▶ **Extracted records**:

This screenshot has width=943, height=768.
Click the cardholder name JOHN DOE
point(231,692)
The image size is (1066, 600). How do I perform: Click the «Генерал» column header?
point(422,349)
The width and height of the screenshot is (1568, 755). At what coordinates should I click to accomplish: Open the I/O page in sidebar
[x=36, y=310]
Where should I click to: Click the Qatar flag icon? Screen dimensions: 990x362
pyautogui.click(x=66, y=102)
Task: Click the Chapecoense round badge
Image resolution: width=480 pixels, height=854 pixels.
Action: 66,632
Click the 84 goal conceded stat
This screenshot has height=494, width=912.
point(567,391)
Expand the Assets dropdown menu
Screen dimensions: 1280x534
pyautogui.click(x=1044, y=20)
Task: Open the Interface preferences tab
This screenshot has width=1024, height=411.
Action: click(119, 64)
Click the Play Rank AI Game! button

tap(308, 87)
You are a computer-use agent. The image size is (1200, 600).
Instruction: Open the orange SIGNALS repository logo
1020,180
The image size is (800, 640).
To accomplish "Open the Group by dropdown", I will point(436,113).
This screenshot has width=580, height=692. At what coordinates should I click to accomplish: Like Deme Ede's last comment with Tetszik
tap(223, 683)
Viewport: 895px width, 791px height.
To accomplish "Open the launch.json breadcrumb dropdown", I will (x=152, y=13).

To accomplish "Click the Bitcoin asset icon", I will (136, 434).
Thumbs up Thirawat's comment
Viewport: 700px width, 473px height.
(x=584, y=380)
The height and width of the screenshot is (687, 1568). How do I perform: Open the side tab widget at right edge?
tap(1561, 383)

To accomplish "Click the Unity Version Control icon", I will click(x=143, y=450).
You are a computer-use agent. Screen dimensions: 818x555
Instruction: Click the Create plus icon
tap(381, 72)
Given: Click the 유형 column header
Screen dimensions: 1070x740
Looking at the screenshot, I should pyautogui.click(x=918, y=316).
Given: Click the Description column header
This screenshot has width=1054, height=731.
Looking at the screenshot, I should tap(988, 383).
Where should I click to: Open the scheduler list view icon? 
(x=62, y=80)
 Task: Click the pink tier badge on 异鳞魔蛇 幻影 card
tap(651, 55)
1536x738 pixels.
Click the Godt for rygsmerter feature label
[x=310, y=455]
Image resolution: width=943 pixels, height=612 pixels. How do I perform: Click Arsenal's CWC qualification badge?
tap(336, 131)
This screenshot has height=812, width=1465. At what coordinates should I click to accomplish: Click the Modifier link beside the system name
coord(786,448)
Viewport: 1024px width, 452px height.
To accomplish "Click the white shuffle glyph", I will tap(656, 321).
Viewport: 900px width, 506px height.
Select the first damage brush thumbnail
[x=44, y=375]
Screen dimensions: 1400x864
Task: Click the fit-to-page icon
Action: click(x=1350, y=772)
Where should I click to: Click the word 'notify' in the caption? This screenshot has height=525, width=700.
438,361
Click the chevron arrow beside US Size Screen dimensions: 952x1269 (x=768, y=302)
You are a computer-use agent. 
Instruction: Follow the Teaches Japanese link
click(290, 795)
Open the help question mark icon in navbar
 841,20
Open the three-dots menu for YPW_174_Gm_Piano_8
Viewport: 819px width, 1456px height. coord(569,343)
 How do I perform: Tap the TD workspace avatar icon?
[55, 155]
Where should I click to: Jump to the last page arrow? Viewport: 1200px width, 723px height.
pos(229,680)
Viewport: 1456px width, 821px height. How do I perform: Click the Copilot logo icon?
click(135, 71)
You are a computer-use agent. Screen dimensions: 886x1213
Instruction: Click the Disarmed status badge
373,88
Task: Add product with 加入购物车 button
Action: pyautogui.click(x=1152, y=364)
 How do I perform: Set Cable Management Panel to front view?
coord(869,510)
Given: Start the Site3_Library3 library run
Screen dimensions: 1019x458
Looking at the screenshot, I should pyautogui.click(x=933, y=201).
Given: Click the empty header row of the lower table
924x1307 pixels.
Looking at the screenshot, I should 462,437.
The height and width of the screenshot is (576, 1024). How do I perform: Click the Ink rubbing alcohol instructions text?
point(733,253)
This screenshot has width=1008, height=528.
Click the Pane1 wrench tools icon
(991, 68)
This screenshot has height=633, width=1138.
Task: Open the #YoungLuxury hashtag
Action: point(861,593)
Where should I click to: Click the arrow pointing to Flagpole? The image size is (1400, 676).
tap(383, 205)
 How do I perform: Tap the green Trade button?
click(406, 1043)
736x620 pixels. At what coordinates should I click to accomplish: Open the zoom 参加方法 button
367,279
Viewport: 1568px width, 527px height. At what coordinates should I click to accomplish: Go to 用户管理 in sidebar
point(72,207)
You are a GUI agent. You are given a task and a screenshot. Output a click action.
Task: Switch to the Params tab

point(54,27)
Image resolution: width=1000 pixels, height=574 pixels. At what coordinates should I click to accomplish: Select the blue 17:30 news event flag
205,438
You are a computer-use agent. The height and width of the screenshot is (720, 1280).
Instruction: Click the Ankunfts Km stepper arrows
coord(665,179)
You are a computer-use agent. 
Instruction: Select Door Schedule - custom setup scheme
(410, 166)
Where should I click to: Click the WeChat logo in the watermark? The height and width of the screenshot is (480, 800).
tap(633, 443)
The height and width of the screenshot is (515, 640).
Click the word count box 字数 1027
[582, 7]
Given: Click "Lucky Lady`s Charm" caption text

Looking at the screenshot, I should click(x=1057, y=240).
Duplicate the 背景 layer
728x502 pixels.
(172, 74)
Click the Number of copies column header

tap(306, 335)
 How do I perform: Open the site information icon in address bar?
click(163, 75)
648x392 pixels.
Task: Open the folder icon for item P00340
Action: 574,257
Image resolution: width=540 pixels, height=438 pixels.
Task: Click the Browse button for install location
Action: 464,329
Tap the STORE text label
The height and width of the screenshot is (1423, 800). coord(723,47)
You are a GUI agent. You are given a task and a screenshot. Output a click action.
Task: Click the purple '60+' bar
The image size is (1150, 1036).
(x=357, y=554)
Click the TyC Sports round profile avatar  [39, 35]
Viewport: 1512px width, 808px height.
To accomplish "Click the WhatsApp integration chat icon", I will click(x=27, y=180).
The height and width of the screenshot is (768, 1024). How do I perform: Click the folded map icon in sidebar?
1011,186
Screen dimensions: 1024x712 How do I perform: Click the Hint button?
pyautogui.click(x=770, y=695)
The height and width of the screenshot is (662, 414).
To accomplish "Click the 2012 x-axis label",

▶ **Exercise aim**:
Give all the lines above again, exactly.

▶ **Output**:
This screenshot has width=943, height=768.
Click the cardholder name JOHN DOE
point(231,692)
The image size is (1066, 600). How do I perform: Click the «Генерал» column header?
point(422,349)
The width and height of the screenshot is (1568, 755). At what coordinates should I click to accomplish: Open the I/O page in sidebar
[x=36, y=310]
Where should I click to: Click the Qatar flag icon? Screen dimensions: 990x362
pyautogui.click(x=66, y=102)
Task: Click the Chapecoense round badge
Image resolution: width=480 pixels, height=854 pixels.
Action: 66,632
Click the 84 goal conceded stat
This screenshot has height=494, width=912.
point(567,391)
Expand the Assets dropdown menu
Screen dimensions: 1280x534
pyautogui.click(x=1044, y=20)
Task: Open the Interface preferences tab
This screenshot has width=1024, height=411.
Action: click(119, 64)
Click the Play Rank AI Game! button

tap(308, 87)
You are a computer-use agent. The image size is (1200, 600).
Instruction: Open the orange SIGNALS repository logo
1020,180
The image size is (800, 640).
To accomplish "Open the Group by dropdown", I will point(436,113).
This screenshot has width=580, height=692. At what coordinates should I click to accomplish: Like Deme Ede's last comment with Tetszik
tap(223, 683)
Viewport: 895px width, 791px height.
To accomplish "Open the launch.json breadcrumb dropdown", I will (x=152, y=13).

To accomplish "Click the Bitcoin asset icon", I will (136, 434).
Thumbs up Thirawat's comment
Viewport: 700px width, 473px height.
(x=584, y=380)
The height and width of the screenshot is (687, 1568). How do I perform: Open the side tab widget at right edge?
tap(1561, 383)

To accomplish "Click the Unity Version Control icon", I will click(x=143, y=450).
You are a computer-use agent. Screen dimensions: 818x555
Instruction: Click the Create plus icon
tap(381, 72)
Given: Click the 유형 column header
Screen dimensions: 1070x740
Looking at the screenshot, I should pyautogui.click(x=918, y=316).
Given: Click the Description column header
This screenshot has width=1054, height=731.
Looking at the screenshot, I should tap(988, 383).
Where should I click to: Open the scheduler list view icon? 
(x=62, y=80)
 Task: Click the pink tier badge on 异鳞魔蛇 幻影 card
tap(651, 55)
1536x738 pixels.
Click the Godt for rygsmerter feature label
[x=310, y=455]
Image resolution: width=943 pixels, height=612 pixels. How do I perform: Click Arsenal's CWC qualification badge?
tap(336, 131)
This screenshot has height=812, width=1465. At what coordinates should I click to accomplish: Click the Modifier link beside the system name
coord(786,448)
Viewport: 1024px width, 452px height.
To accomplish "Click the white shuffle glyph", I will tap(656, 321).
Viewport: 900px width, 506px height.
Select the first damage brush thumbnail
[x=44, y=375]
Screen dimensions: 1400x864
Task: Click the fit-to-page icon
Action: click(x=1350, y=772)
Where should I click to: Click the word 'notify' in the caption? This screenshot has height=525, width=700.
438,361
Click the chevron arrow beside US Size Screen dimensions: 952x1269 (x=768, y=302)
You are a computer-use agent. 
Instruction: Follow the Teaches Japanese link
click(290, 795)
Open the help question mark icon in navbar
 841,20
Open the three-dots menu for YPW_174_Gm_Piano_8
Viewport: 819px width, 1456px height. coord(569,343)
 How do I perform: Tap the TD workspace avatar icon?
[55, 155]
Where should I click to: Jump to the last page arrow? Viewport: 1200px width, 723px height.
pos(229,680)
Viewport: 1456px width, 821px height. How do I perform: Click the Copilot logo icon?
click(135, 71)
You are a computer-use agent. Screen dimensions: 886x1213
Instruction: Click the Disarmed status badge
373,88
Task: Add product with 加入购物车 button
Action: pyautogui.click(x=1152, y=364)
 How do I perform: Set Cable Management Panel to front view?
coord(869,510)
Given: Start the Site3_Library3 library run
Screen dimensions: 1019x458
Looking at the screenshot, I should pyautogui.click(x=933, y=201).
Given: Click the empty header row of the lower table
924x1307 pixels.
Looking at the screenshot, I should 462,437.
The height and width of the screenshot is (576, 1024). How do I perform: Click the Ink rubbing alcohol instructions text?
point(733,253)
This screenshot has width=1008, height=528.
Click the Pane1 wrench tools icon
(991, 68)
This screenshot has height=633, width=1138.
Task: Open the #YoungLuxury hashtag
Action: point(861,593)
Where should I click to: Click the arrow pointing to Flagpole? The image size is (1400, 676).
tap(383, 205)
 How do I perform: Tap the green Trade button?
click(406, 1043)
736x620 pixels. At what coordinates should I click to accomplish: Open the zoom 参加方法 button
367,279
Viewport: 1568px width, 527px height. At what coordinates should I click to accomplish: Go to 用户管理 in sidebar
point(72,207)
You are a GUI agent. You are given a task and a screenshot. Output a click action.
Task: Switch to the Params tab

point(54,27)
Image resolution: width=1000 pixels, height=574 pixels. At what coordinates should I click to accomplish: Select the blue 17:30 news event flag
205,438
You are a computer-use agent. The height and width of the screenshot is (720, 1280).
Instruction: Click the Ankunfts Km stepper arrows
coord(665,179)
You are a computer-use agent. 
Instruction: Select Door Schedule - custom setup scheme
(410, 166)
Where should I click to: Click the WeChat logo in the watermark? The height and width of the screenshot is (480, 800).
tap(633, 443)
The height and width of the screenshot is (515, 640).
Click the word count box 字数 1027
[582, 7]
Given: Click "Lucky Lady`s Charm" caption text

Looking at the screenshot, I should click(x=1057, y=240).
Duplicate the 背景 layer
728x502 pixels.
(172, 74)
Click the Number of copies column header

tap(306, 335)
 How do I perform: Open the site information icon in address bar?
click(163, 75)
648x392 pixels.
Task: Open the folder icon for item P00340
Action: 574,257
Image resolution: width=540 pixels, height=438 pixels.
Task: Click the Browse button for install location
Action: 464,329
Tap the STORE text label
The height and width of the screenshot is (1423, 800). coord(723,47)
You are a GUI agent. You are given a task and a screenshot. Output a click action.
Task: Click the purple '60+' bar
The image size is (1150, 1036).
(x=357, y=554)
Click the TyC Sports round profile avatar  [39, 35]
Viewport: 1512px width, 808px height.
To accomplish "Click the WhatsApp integration chat icon", I will click(x=27, y=180).
The height and width of the screenshot is (768, 1024). How do I perform: Click the folded map icon in sidebar?
1011,186
Screen dimensions: 1024x712 How do I perform: Click the Hint button?
pyautogui.click(x=770, y=695)
The height and width of the screenshot is (662, 414).
To accomplish "Click the 2012 x-axis label",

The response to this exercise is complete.